STATED PROBLEM
Find every line in the listing below that contains the word "Switch", and copy each of those lines.
------------------------------------
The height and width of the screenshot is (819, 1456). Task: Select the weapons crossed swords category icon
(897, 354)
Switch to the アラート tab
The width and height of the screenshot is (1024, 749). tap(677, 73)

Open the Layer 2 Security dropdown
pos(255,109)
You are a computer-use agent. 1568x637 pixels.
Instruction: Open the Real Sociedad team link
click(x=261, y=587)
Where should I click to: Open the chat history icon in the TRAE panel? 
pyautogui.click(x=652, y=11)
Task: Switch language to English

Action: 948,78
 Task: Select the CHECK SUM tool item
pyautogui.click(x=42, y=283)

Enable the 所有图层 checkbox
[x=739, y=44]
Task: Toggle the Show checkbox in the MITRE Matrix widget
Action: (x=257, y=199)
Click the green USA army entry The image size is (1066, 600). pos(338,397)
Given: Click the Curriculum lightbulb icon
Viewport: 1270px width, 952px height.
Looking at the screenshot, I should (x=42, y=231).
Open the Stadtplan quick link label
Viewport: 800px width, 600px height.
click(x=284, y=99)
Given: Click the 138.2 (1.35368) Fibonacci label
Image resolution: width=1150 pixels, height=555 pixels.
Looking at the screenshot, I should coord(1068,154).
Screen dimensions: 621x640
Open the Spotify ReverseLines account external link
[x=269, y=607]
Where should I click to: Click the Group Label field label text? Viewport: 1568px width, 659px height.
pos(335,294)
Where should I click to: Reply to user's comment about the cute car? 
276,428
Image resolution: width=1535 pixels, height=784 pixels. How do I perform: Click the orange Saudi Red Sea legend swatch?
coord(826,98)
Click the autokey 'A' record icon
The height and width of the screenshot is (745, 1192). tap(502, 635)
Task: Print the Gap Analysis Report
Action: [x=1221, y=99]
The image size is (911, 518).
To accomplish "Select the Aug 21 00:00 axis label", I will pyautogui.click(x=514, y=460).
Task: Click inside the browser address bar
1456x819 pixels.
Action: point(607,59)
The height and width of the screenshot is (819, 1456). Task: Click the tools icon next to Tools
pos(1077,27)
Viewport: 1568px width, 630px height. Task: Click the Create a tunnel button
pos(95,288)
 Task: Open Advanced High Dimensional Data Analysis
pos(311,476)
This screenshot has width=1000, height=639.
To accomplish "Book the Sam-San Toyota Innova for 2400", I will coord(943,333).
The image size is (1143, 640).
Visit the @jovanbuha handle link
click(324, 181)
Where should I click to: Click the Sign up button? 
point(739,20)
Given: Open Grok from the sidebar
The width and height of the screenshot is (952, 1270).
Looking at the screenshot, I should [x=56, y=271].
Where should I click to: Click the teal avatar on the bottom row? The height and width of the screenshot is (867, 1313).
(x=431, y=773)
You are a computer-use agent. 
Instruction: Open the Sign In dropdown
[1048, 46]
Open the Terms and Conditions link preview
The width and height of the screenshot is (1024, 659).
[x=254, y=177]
------------------------------------
COMPLETED TASK
Switch to the アラート tab
Task: Switch language to English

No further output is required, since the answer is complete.